What the task asks:
Output the records word for word, everything from the very first line down to and including the line that contains "coord(871,160)", and nothing past it.
-- begin Information shown --
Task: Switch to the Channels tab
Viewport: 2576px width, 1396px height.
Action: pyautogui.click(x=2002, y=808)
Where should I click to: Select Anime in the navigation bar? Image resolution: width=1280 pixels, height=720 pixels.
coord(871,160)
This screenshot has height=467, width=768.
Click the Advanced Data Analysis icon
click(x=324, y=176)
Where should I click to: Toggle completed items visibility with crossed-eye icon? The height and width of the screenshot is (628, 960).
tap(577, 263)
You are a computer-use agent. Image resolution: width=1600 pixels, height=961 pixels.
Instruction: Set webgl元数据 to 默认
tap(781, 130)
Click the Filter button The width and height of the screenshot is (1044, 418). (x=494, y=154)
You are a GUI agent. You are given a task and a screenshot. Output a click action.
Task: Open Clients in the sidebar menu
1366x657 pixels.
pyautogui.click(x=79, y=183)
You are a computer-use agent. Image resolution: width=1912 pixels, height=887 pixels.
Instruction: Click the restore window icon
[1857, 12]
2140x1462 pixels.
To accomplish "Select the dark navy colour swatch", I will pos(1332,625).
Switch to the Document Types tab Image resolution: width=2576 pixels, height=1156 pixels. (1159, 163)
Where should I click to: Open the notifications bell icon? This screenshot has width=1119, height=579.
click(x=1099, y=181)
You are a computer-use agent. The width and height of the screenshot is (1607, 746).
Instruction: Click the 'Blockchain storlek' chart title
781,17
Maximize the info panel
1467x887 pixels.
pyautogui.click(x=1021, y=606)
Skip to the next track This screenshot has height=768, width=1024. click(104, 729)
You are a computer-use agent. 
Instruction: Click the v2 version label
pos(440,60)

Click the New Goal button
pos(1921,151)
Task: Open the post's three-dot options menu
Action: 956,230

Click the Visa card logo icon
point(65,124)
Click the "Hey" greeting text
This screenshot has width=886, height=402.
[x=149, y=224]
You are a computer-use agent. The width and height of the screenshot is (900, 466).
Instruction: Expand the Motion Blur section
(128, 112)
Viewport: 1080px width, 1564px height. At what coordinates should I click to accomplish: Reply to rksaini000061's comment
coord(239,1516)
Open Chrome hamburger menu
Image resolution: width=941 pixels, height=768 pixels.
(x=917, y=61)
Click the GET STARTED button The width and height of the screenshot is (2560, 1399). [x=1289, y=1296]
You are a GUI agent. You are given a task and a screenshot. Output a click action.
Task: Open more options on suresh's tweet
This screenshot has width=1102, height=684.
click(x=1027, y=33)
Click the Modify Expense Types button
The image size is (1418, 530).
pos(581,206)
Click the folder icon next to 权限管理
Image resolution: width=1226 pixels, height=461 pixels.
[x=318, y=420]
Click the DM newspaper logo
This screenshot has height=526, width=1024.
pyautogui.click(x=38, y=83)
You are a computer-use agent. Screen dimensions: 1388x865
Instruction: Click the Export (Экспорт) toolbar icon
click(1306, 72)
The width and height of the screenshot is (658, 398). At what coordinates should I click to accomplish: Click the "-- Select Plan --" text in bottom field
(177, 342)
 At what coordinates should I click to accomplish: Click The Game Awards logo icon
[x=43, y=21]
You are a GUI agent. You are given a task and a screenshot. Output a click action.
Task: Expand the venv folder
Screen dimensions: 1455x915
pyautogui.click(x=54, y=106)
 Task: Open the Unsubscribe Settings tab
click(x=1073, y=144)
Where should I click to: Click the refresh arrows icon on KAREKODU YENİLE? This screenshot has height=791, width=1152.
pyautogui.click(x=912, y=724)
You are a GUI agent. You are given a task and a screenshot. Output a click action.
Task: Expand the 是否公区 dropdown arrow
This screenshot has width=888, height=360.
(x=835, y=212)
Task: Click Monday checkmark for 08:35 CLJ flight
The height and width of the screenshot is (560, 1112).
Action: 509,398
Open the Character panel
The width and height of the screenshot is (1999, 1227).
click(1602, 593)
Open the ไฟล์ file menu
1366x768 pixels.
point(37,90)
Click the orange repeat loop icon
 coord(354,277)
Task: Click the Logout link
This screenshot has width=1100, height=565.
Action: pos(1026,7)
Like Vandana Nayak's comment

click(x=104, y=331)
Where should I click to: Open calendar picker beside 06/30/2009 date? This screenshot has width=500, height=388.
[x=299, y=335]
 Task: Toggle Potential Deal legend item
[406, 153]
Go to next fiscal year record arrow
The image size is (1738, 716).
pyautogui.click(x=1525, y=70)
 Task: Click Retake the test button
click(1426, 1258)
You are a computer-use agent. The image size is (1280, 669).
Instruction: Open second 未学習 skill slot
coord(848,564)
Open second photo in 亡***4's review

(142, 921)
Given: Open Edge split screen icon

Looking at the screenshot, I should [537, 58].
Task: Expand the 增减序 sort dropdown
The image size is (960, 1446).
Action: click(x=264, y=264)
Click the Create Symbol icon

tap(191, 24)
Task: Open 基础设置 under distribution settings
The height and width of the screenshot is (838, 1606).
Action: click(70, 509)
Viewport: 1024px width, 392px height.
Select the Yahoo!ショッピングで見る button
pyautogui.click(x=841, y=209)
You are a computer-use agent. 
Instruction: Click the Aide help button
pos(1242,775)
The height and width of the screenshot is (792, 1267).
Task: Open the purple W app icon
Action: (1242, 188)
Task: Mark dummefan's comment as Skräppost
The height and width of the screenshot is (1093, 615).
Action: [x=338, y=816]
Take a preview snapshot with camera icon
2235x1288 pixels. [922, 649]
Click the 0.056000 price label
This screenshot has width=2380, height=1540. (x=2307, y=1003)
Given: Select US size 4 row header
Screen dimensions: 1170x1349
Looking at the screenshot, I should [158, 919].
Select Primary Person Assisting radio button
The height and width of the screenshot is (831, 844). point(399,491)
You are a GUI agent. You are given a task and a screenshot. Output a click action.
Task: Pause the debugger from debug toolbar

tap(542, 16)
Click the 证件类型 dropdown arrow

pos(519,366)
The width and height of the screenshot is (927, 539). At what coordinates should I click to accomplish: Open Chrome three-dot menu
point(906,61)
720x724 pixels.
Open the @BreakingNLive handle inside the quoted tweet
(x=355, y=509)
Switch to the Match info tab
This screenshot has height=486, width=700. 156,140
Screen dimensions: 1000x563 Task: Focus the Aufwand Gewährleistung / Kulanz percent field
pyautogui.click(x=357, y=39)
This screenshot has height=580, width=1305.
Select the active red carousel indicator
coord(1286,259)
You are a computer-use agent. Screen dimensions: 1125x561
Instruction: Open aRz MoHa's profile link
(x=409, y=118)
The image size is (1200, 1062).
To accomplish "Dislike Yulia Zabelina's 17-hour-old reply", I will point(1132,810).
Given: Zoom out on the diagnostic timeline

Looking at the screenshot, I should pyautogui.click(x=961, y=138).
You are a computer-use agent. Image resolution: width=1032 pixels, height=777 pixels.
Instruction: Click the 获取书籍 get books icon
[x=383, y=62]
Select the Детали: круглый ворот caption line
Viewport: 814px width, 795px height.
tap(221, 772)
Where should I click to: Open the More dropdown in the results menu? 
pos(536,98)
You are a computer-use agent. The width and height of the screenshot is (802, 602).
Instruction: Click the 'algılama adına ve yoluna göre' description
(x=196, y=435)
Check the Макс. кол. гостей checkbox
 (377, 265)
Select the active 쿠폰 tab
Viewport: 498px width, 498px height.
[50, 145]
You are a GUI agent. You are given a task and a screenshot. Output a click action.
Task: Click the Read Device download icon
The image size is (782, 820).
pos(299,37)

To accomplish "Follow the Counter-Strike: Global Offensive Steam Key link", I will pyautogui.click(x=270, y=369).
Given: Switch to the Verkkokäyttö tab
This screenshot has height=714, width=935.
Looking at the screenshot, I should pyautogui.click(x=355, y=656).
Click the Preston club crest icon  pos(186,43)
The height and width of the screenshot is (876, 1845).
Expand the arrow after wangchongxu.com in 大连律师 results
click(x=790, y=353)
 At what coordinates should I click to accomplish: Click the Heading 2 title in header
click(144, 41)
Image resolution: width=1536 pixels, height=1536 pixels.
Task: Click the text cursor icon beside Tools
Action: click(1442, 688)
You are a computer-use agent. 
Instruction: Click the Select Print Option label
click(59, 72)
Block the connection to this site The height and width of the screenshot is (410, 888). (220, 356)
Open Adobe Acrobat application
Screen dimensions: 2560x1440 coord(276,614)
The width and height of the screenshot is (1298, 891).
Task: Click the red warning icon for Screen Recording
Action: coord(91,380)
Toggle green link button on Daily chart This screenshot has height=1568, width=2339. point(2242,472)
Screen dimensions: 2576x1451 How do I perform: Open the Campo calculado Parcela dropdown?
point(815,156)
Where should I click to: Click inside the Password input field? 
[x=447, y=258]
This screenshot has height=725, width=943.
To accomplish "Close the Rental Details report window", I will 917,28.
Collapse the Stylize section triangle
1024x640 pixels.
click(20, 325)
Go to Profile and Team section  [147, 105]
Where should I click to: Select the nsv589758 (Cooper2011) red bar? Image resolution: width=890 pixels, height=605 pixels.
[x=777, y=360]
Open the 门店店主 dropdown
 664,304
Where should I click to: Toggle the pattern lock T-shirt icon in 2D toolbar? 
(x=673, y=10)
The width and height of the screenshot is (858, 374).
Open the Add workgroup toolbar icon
-- end Information shown --
Response:
Task: Switch to the Channels tab
Viewport: 2576px width, 1396px height.
Action: pyautogui.click(x=2002, y=808)
Where should I click to: Select Anime in the navigation bar? Image resolution: width=1280 pixels, height=720 pixels.
coord(871,160)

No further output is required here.